October 25th, 2003
|04:13 pm - Damn, people are confusing.|
So I just got a phone call.
It was from my ex-girlfriend, Jessica.
I don't think any of you have heard of Jessica, but she's... well, how do I put this? She's out of my league. She's out of your league, too (judging by the sort of people I know are reading my livejournal). She's unbelievably attractive, to the point where she can pretty much have her pick of any straight guy she wants, and she knows it. The walls of her parents' house are lined with photos from her highschool dances. In these photos she's always with some football player whose muscles are too big to fit in frame. I have never understood why she had any interest in me in the first place. Our relationship lasted somewhere in the ballpark of thirty seconds because we have nothing in common whatsoever.

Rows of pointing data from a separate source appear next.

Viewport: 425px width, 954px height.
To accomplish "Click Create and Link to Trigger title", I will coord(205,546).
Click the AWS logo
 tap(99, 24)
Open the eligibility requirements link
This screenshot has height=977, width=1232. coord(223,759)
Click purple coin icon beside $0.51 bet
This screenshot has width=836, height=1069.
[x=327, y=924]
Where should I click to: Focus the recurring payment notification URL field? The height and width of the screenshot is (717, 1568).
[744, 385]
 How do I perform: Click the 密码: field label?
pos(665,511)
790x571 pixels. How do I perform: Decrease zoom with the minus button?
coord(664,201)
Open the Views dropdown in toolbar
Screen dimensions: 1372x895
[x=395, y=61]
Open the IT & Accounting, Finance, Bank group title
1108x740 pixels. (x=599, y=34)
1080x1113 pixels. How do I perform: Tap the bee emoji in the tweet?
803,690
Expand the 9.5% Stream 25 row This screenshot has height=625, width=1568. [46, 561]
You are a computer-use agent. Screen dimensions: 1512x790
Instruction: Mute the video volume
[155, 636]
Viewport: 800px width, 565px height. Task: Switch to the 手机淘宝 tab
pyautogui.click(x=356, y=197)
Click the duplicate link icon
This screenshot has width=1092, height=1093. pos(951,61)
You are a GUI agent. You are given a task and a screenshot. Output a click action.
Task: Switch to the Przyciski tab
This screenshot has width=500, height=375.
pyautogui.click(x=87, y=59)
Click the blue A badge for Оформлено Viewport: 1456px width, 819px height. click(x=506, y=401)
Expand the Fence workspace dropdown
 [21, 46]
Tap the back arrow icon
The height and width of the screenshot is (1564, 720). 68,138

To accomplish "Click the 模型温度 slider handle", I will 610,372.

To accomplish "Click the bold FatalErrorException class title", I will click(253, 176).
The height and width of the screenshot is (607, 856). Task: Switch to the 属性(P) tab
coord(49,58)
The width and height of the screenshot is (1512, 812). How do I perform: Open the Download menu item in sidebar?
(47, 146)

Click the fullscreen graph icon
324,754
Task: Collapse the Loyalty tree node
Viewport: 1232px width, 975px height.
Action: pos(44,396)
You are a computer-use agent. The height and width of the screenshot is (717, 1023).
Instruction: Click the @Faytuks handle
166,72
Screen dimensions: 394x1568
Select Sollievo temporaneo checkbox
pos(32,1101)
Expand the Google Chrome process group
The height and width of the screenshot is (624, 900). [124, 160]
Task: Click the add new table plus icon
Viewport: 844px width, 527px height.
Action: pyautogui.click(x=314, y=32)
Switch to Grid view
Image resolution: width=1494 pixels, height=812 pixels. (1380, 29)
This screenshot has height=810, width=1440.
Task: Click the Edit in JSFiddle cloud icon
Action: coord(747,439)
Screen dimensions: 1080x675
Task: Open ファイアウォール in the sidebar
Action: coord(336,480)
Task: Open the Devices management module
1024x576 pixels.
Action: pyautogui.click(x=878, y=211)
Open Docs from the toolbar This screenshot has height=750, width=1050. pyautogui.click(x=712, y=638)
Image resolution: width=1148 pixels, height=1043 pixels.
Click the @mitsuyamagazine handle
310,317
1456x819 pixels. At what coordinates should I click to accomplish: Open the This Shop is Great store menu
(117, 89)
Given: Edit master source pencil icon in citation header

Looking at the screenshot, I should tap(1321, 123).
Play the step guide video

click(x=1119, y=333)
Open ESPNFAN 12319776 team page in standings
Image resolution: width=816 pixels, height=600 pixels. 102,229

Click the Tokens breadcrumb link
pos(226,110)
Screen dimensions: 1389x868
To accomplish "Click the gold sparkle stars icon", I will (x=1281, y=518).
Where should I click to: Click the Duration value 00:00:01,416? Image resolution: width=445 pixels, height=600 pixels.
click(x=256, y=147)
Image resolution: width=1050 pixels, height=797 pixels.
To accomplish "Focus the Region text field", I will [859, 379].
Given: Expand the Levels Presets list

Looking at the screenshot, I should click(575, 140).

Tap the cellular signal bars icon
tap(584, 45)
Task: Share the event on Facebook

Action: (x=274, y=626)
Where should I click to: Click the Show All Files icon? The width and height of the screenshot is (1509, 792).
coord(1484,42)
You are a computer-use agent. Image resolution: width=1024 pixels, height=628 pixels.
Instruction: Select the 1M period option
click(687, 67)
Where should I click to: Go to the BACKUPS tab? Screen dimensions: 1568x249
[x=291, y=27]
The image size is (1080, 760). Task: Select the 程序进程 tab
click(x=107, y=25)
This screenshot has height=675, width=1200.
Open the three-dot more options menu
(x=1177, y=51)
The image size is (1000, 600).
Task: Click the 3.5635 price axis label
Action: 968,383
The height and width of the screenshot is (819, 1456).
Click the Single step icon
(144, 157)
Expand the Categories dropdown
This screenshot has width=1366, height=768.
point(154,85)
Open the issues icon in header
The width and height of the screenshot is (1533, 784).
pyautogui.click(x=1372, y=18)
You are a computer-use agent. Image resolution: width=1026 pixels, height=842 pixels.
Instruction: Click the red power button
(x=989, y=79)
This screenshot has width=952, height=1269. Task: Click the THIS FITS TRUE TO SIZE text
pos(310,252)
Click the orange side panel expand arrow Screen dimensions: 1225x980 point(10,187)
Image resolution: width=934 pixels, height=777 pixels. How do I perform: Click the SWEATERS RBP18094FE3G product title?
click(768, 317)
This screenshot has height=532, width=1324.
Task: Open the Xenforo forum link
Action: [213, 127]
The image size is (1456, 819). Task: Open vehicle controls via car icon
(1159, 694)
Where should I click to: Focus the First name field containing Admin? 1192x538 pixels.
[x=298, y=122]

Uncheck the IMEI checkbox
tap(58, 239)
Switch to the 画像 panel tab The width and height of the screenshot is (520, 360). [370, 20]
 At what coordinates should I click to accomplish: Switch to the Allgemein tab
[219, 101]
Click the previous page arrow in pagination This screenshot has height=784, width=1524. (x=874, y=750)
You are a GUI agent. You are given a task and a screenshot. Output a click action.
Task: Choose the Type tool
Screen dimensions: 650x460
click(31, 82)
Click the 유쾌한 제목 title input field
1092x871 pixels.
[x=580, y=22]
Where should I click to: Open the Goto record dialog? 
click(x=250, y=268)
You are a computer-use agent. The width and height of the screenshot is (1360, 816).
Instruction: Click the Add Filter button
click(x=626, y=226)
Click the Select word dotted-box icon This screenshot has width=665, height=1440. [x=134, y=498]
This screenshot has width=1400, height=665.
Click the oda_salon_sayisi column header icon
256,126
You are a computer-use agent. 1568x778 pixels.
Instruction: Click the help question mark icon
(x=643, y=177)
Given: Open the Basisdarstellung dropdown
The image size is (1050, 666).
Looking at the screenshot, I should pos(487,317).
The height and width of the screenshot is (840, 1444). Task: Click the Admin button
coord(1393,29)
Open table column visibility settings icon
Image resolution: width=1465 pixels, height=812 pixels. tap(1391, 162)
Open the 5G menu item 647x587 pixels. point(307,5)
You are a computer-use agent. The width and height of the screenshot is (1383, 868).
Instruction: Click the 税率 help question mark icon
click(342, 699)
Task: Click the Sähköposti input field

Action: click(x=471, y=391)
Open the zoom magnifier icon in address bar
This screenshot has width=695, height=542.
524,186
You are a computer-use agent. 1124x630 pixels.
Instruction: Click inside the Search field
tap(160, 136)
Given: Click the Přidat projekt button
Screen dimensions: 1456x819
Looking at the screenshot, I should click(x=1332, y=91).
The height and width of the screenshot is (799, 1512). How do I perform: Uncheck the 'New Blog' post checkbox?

But she likes to renew her contacts every once in awhile, and she called me this afternoon. Guess what? It's her birthday! Do I want to hang out with her at the bar tonight? I don't know.
I don't know. I don't know. I don't know. But, more likely than not, I'll probably head down there, say "hi," and then take off for Rocky Horror. At least, that's how I'd like it to work. I have no idea what will actually happen, and in this particular situation, I mean that very literally. Aargh, aargh, aargh, aargh, aargh. With any "luck," she'll be with the boyfriend I met in June -- he's a nice guy, but we didn't really get along, and it would give me an excuse to take off early. It almost seemed as if he felt threatened by me, which is pretty stupid considering that I'm a Corporate Sub-Sub-Peon, Second Class, and he's a rugged, muscular history teacher.
Anyway, I'm also listening to a CD by my friend jon paul duvall... I ran into him at a conference in August and purchased his new album, brought it home, gave it one listen, and then got busy with stuff and forgot about it. I'm listening to it again, and it's really, really good.
Current Mood: weird
Current Music: jon paul duvall -- frontiers
|Date:||October 26th, 2003 07:55 pm (UTC)|| |
And which breakup story was Jessica? It seems unlikely she was "horrible fucking monster"...was this the "cloud of negative energy" one?
Actually, Jessica was none of these. In fact, her breakup strategy was to keep hanging out with me, but not tell me that we'd broken up. As can be guessed, I figured it out pretty quickly, which resulted in an argument that ended up being really embarrassing for both of us.
Anyway, I wimped out on meeting her. I told her I might be there, but I'd already made plans for the evening (true). When my obligations ended, I was exhausted and decided to take a nap before Rocky. Waking up after the nap exhausted me even more. Meh. Perhaps I'll look her up this week and call her. Perhaps not.